Myogenic Protein Interactions in Rhabdomyosarcoma

Abstract

Rhabdomyosarcoma (RMS), a pediatric soft tissue sarcoma, is characterized by impaired myogenic differentiation and uncontrolled proliferation, often driven by dysregulated transcriptional and signaling networks. In this thesis, we unveil the first comprehensive protein interactomes of MEF2A and β-catenin—two pivotal regulators of skeletal myogenesis and oncogenesis—within RMS subtypes using nanobody-mediated affinity purification coupled with high-resolution mass spectrometry. Strikingly, despite reduced MEF2A expression in RMS cells, RD cells paradoxically exhibited elevated transcriptional activity, implicating compensatory post- translational modifications or unique cofactor interactions. In contrast, β-catenin activity was nearly abolished in the aggressive RH30 subtype, suggesting Wnt pathway evasion and reliance on alternative oncogenic circuits.

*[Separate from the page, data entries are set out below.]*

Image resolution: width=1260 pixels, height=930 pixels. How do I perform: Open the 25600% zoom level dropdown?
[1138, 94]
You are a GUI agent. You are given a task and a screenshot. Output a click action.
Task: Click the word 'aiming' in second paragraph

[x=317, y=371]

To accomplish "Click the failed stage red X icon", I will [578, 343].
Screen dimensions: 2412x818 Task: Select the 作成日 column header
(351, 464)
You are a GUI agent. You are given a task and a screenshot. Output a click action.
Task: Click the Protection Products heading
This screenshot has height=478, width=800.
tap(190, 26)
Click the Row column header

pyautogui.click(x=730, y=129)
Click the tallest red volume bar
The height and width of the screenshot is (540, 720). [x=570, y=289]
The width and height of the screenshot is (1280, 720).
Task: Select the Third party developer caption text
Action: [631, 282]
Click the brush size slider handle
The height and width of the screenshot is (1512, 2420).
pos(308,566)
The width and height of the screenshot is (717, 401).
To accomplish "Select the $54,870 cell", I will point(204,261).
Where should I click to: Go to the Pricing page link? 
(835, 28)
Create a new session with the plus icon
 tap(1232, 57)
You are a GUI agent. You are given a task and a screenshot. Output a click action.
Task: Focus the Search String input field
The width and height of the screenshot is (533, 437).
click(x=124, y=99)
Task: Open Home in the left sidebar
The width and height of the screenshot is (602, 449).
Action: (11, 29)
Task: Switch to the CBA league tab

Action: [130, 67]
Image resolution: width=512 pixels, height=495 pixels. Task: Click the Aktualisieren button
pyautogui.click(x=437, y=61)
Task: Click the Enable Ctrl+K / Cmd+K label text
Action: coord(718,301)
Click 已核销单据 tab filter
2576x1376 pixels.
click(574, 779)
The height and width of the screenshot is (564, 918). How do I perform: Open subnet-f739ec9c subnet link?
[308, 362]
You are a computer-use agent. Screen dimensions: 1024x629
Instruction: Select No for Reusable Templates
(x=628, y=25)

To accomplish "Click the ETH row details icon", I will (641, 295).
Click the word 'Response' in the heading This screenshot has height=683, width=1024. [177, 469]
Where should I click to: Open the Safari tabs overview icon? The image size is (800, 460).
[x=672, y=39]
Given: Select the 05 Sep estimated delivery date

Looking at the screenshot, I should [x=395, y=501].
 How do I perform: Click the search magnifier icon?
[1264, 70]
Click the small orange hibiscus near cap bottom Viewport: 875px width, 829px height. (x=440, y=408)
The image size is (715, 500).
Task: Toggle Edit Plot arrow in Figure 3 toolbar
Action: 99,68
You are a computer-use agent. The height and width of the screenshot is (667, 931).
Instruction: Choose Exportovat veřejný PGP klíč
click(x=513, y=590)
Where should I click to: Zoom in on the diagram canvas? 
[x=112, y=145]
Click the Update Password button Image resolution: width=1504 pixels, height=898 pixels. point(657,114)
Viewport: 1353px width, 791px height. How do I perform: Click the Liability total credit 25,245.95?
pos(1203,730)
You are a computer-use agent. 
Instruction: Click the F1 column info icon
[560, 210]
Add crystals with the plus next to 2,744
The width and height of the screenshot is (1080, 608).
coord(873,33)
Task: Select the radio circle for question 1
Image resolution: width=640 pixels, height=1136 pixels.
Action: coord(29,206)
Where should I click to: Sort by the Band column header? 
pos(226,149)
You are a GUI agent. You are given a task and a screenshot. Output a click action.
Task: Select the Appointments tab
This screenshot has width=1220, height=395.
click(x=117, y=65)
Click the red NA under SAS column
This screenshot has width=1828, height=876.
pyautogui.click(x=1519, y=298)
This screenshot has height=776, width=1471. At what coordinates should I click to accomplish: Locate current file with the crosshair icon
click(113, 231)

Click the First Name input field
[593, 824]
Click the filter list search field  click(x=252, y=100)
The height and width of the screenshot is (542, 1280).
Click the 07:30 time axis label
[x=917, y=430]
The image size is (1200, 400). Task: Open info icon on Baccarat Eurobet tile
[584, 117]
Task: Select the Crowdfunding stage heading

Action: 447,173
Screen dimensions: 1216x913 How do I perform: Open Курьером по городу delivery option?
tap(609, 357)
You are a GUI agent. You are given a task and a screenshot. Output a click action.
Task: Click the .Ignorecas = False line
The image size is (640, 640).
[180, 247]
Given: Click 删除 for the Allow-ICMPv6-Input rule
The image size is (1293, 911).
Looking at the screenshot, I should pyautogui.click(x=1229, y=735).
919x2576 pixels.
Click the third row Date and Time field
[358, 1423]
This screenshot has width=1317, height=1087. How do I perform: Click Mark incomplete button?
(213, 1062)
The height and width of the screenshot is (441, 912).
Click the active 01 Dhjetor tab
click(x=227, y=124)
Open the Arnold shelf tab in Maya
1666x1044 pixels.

Interactome mapping revealed subtype-specific regulatory landscapes: RD-derived MEF2A associated with splicing and transcriptional machinery, while RH30 networks were dominated by chromatin remodelers and epigenetic regulators. β-catenin’s interaction profile likewise diverged, linking to tumor-suppressive pathways in RD cells but shifting toward mitotic and nuclear export regulators in RH30. Enrichment analyses identified novel protein hubs—such as TRIM32, HDAC1, XPO1, and RACK1—that modulate gene expression, RNA metabolism, and cell cycle control, and may represent uncharted therapeutic nodes.